--- MATERIAL FOR THIS EXERCISE ---
>>>
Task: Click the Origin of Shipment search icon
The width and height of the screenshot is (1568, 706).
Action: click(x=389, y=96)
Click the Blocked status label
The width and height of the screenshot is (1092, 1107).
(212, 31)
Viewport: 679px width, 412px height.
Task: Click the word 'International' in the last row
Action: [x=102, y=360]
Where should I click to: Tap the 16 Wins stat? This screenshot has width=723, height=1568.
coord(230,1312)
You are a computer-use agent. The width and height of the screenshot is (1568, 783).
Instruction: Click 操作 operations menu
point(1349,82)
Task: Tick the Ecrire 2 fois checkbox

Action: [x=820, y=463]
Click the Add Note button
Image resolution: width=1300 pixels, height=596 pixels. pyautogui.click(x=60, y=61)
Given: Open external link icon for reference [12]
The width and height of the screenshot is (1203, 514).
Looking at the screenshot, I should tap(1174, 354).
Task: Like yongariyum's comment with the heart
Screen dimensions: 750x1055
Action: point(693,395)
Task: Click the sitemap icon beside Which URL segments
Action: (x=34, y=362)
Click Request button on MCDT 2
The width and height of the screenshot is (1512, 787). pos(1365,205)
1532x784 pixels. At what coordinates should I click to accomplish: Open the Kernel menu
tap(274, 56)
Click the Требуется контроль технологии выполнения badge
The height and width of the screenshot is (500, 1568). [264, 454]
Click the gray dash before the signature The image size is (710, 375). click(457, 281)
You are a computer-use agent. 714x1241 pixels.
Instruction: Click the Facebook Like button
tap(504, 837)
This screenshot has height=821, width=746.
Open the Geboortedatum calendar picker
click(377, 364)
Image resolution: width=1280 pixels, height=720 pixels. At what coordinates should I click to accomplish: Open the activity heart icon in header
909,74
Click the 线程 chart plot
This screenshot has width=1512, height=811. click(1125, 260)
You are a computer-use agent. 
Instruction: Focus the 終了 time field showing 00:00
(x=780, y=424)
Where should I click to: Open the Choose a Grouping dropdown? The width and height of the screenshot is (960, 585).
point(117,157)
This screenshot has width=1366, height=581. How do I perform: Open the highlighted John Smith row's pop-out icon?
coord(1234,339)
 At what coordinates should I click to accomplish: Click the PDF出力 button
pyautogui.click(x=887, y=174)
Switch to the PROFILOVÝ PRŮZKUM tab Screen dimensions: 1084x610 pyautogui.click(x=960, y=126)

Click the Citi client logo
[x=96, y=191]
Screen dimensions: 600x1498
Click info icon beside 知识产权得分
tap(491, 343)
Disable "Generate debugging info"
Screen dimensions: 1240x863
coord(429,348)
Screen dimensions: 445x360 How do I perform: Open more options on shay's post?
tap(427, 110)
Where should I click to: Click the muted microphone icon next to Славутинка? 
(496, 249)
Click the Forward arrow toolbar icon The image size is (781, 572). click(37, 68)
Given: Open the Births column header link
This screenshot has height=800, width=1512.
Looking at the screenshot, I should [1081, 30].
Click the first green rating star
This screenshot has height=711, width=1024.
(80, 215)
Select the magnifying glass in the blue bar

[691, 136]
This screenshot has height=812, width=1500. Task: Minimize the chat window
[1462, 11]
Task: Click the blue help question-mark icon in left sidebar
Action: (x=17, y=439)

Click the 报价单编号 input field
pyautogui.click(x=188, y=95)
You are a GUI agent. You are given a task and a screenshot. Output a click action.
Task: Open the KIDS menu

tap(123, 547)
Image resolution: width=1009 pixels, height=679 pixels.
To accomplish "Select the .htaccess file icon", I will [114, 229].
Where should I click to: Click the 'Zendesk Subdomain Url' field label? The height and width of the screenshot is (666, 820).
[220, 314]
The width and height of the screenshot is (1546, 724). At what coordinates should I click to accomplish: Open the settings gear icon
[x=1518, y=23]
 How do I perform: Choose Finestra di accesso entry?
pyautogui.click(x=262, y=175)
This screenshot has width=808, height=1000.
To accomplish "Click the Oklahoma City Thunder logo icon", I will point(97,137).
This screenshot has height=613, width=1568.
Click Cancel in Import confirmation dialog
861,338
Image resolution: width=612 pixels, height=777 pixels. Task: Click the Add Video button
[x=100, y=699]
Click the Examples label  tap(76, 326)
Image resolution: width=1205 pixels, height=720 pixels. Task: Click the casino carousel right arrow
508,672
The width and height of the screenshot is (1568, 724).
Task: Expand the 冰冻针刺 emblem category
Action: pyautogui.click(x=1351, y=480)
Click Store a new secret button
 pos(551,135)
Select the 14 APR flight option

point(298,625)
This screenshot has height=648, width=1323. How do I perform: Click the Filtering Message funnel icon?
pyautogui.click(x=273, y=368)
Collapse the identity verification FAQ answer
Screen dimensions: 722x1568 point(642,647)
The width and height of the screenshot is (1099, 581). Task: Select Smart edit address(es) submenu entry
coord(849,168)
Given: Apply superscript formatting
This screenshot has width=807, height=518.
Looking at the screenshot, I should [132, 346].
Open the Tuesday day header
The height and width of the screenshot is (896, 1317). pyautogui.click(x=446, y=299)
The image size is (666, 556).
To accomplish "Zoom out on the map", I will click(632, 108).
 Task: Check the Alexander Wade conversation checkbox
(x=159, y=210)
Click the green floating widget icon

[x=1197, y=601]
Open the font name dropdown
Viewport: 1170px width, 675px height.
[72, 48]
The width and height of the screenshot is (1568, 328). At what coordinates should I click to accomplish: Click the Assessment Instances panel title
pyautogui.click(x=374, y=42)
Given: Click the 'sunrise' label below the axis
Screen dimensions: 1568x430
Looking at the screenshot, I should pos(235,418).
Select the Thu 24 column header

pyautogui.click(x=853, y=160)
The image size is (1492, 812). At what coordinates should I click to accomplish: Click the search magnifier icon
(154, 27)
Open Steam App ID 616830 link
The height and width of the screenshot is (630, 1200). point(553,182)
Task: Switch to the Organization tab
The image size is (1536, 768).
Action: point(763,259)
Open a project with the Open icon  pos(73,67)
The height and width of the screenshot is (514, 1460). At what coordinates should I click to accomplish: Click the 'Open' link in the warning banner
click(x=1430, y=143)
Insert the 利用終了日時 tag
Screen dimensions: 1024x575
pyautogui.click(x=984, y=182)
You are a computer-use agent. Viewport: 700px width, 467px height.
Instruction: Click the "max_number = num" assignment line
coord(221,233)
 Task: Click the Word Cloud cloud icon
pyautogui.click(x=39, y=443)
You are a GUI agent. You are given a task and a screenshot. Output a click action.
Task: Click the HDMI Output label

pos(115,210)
<<<
Retype the lines from the one containing "Task: Switch to the Organization tab" to the last line above. Change nothing and include no others.

Task: Switch to the Organization tab
The image size is (1536, 768).
Action: point(763,259)
Open a project with the Open icon  pos(73,67)
The height and width of the screenshot is (514, 1460). At what coordinates should I click to accomplish: Click the 'Open' link in the warning banner
click(x=1430, y=143)
Insert the 利用終了日時 tag
Screen dimensions: 1024x575
pyautogui.click(x=984, y=182)
You are a computer-use agent. Viewport: 700px width, 467px height.
Instruction: Click the "max_number = num" assignment line
coord(221,233)
 Task: Click the Word Cloud cloud icon
pyautogui.click(x=39, y=443)
You are a GUI agent. You are given a task and a screenshot. Output a click action.
Task: Click the HDMI Output label

pos(115,210)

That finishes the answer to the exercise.